**Aufgaben:**
1) Wiederhole aus dem Text über das Schwarzbuch wortgetreu den Abschnitt von „Jedes Jahr stellt“ bis einschließlich „gut gemacht ist.“.
2) Prüfe anhand des Textes über das Schwarzbuch, ob die folgenden Aussagen zutreffen. Antworte jeweils mit Ja oder Nein und zitiere die entscheidenden Worte des Textes. (a) Der Bund der Steuerzahler stellt jedes Jahr ein neues Schwarzbuch vor. (b) Im Schwarzbuch werden 50 Fälle aufgelistet. (c) Die Organisation setzt sich für höhere Staatsausgaben ein.
3) Was will die Organisation laut dem Text über das Schwarzbuch damit zeigen?

**Lesetext:**

Jedes Jahr stellt der Bund der Steuerzahler sein neues „Schwarzbuch“ vor. Darin listet die Lobbyorganisation, die sich für einen schlanken Staat einsetzt, der seine Ausgaben zurückfährt, 100 Fälle auf, in denen ihrer Meinung nach Steuergeld verschwendet wurde – beispielsweise bei Fehlplanungen in Bund, Ländern und Kommunen. Die Organisation will so zeigen, dass gut gemeint nicht immer gut gemacht ist.

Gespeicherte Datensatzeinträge
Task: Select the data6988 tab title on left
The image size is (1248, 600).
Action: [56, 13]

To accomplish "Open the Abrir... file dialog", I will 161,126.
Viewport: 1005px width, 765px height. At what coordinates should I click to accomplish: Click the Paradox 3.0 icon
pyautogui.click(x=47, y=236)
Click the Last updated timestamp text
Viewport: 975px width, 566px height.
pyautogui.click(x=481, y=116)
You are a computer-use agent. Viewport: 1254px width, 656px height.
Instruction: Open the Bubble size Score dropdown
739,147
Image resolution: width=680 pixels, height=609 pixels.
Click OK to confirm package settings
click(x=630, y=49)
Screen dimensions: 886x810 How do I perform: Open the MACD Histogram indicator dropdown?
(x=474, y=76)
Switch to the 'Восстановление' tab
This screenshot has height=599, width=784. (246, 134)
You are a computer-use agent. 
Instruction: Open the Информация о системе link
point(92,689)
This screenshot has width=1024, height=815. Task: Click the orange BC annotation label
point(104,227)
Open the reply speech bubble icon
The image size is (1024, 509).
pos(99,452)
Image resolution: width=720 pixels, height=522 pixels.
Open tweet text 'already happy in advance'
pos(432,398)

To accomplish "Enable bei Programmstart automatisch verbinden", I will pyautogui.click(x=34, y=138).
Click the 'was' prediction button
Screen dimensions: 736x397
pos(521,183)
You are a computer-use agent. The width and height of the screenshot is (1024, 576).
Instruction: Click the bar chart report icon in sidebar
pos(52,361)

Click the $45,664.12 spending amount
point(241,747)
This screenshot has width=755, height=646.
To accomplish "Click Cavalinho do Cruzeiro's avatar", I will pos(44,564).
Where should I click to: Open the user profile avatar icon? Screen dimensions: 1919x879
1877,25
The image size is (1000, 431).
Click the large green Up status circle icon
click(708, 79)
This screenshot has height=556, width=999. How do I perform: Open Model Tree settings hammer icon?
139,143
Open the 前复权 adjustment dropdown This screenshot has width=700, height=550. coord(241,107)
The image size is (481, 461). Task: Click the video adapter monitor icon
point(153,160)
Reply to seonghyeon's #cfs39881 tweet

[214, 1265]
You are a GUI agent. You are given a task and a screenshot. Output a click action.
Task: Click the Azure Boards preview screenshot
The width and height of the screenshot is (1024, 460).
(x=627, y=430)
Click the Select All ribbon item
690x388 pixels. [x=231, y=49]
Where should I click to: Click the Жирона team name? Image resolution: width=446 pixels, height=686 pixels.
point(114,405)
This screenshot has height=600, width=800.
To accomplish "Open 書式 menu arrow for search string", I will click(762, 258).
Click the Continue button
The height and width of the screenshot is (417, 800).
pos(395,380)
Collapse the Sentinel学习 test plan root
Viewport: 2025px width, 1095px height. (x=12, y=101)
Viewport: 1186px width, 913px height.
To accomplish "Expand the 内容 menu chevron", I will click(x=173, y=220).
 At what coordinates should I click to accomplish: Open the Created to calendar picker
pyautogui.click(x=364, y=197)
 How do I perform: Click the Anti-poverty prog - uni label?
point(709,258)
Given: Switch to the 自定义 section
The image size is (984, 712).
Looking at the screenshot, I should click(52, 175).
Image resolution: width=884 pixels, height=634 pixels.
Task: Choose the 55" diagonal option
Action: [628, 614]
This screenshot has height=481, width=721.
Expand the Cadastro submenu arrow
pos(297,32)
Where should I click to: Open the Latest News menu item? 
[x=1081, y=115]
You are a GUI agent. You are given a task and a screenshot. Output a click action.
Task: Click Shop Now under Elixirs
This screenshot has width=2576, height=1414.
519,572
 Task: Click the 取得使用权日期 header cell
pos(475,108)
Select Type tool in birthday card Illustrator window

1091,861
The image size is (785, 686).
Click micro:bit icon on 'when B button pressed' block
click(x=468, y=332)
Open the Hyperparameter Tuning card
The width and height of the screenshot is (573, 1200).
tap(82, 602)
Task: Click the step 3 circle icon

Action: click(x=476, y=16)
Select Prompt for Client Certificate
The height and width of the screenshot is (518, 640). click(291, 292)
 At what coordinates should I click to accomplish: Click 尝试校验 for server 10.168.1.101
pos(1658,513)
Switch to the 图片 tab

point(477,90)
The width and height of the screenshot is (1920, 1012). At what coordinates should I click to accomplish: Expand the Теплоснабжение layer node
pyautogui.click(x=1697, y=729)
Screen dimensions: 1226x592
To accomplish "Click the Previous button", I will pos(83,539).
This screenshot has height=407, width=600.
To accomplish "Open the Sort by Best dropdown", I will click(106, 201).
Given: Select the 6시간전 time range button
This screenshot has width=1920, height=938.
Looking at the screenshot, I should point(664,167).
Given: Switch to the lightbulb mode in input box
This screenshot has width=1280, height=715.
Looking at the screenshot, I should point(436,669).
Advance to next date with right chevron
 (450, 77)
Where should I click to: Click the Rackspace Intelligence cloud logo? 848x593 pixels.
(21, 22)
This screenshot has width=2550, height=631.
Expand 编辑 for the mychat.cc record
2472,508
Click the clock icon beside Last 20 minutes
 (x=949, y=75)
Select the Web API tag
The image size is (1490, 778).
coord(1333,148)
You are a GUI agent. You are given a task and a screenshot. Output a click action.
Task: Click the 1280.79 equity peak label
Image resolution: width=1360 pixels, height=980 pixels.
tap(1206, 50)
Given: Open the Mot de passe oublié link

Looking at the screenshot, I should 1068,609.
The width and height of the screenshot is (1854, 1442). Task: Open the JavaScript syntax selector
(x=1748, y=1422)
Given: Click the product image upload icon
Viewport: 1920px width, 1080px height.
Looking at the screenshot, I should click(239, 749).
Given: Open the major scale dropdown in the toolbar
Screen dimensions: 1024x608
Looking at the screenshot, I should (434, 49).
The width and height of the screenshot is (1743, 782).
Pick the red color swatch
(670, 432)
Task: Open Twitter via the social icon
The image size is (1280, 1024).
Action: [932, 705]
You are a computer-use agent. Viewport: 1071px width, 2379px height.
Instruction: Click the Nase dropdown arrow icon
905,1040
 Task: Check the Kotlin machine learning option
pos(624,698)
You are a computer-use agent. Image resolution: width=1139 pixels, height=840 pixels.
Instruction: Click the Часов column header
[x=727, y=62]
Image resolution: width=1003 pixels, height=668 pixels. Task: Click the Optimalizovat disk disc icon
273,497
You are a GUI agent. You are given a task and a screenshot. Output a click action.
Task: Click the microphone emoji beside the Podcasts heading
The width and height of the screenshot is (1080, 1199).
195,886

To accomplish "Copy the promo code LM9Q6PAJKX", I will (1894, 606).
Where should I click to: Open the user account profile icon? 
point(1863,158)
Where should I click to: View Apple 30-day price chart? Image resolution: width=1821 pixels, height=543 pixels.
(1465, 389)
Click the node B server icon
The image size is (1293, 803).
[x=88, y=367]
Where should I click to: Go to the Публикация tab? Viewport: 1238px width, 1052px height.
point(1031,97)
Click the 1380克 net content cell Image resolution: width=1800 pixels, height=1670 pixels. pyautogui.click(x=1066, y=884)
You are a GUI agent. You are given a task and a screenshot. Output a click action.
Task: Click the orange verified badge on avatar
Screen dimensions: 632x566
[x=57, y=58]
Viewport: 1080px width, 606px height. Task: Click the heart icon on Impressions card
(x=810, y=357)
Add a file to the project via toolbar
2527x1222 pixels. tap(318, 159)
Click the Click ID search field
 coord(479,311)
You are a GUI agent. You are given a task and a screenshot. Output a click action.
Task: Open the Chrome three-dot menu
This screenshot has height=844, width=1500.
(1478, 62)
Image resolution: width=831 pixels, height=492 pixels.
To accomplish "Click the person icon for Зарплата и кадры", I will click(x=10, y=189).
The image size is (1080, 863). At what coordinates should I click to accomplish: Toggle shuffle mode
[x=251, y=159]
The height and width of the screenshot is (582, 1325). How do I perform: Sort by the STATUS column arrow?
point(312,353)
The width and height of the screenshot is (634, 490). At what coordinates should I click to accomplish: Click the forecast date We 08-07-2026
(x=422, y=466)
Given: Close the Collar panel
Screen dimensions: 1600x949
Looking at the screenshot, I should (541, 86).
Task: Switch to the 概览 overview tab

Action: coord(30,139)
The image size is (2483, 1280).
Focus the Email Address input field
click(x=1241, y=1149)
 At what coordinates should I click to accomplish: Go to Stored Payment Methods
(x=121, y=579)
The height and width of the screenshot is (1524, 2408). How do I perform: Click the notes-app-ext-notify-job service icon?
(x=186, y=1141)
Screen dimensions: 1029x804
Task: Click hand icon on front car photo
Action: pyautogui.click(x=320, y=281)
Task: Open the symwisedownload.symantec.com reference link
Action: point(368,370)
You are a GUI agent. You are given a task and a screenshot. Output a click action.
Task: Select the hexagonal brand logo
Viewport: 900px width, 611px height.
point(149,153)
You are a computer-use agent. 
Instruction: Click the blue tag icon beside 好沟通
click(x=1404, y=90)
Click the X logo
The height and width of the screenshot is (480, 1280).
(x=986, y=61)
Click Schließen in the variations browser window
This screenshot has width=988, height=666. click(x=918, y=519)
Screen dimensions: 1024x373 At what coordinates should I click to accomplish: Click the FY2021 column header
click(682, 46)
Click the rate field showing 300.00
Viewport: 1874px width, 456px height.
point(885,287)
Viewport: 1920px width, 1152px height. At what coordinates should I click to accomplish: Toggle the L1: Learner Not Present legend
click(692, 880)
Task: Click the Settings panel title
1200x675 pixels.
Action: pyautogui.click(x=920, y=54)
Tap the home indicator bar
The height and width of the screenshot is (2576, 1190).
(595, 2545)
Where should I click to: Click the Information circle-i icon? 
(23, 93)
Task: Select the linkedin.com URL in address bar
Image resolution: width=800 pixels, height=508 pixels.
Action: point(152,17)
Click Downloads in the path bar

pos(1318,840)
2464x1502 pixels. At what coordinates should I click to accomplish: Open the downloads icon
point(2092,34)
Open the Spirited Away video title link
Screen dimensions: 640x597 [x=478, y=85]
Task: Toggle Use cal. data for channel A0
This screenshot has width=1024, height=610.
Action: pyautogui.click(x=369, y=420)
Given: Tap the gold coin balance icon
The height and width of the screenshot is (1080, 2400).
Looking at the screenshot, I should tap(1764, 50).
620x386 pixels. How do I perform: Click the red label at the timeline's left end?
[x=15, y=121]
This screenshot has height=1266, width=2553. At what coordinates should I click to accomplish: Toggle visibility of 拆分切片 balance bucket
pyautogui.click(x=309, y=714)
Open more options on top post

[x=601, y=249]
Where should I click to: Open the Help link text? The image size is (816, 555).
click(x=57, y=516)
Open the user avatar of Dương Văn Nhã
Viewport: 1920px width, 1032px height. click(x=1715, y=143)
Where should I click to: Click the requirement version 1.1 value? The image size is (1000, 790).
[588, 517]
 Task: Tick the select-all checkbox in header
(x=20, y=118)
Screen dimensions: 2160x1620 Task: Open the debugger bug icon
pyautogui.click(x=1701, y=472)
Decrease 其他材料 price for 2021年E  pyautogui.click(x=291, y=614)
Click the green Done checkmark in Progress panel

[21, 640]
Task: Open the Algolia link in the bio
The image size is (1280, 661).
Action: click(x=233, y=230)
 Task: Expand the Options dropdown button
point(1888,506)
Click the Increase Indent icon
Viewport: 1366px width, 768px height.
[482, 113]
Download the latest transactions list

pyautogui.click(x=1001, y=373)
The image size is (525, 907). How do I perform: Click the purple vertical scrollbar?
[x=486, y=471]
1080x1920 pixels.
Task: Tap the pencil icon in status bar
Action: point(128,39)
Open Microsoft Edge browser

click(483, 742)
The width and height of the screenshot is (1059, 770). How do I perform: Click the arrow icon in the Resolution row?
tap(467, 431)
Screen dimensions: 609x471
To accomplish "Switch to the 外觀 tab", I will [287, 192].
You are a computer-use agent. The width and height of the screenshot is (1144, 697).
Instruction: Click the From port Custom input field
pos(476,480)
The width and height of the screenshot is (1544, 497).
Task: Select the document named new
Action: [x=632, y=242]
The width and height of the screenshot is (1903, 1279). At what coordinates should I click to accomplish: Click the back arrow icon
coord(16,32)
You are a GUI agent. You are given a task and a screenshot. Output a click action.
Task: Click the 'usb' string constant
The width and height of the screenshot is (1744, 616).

**Lösungen:**
1)
Jedes Jahr stellt der Bund der Steuerzahler sein neues „Schwarzbuch“ vor. Darin listet die Lobbyorganisation, die sich für einen schlanken Staat einsetzt, der seine Ausgaben zurückfährt, 100 Fälle auf, in denen ihrer Meinung nach Steuergeld verschwendet wurde – beispielsweise bei Fehlplanungen in Bund, Ländern und Kommunen. Die Organisation will so zeigen, dass gut gemeint nicht immer gut gemacht ist.

2)
(a) Ja: „Jedes Jahr stellt der Bund der Steuerzahler sein neues „Schwarzbuch“ vor.“
(b) Nein: „100 Fälle“
(c) Nein: „die sich für einen schlanken Staat einsetzt, der seine Ausgaben zurückfährt“

3) Dass gut gemeint nicht immer gut gemacht ist.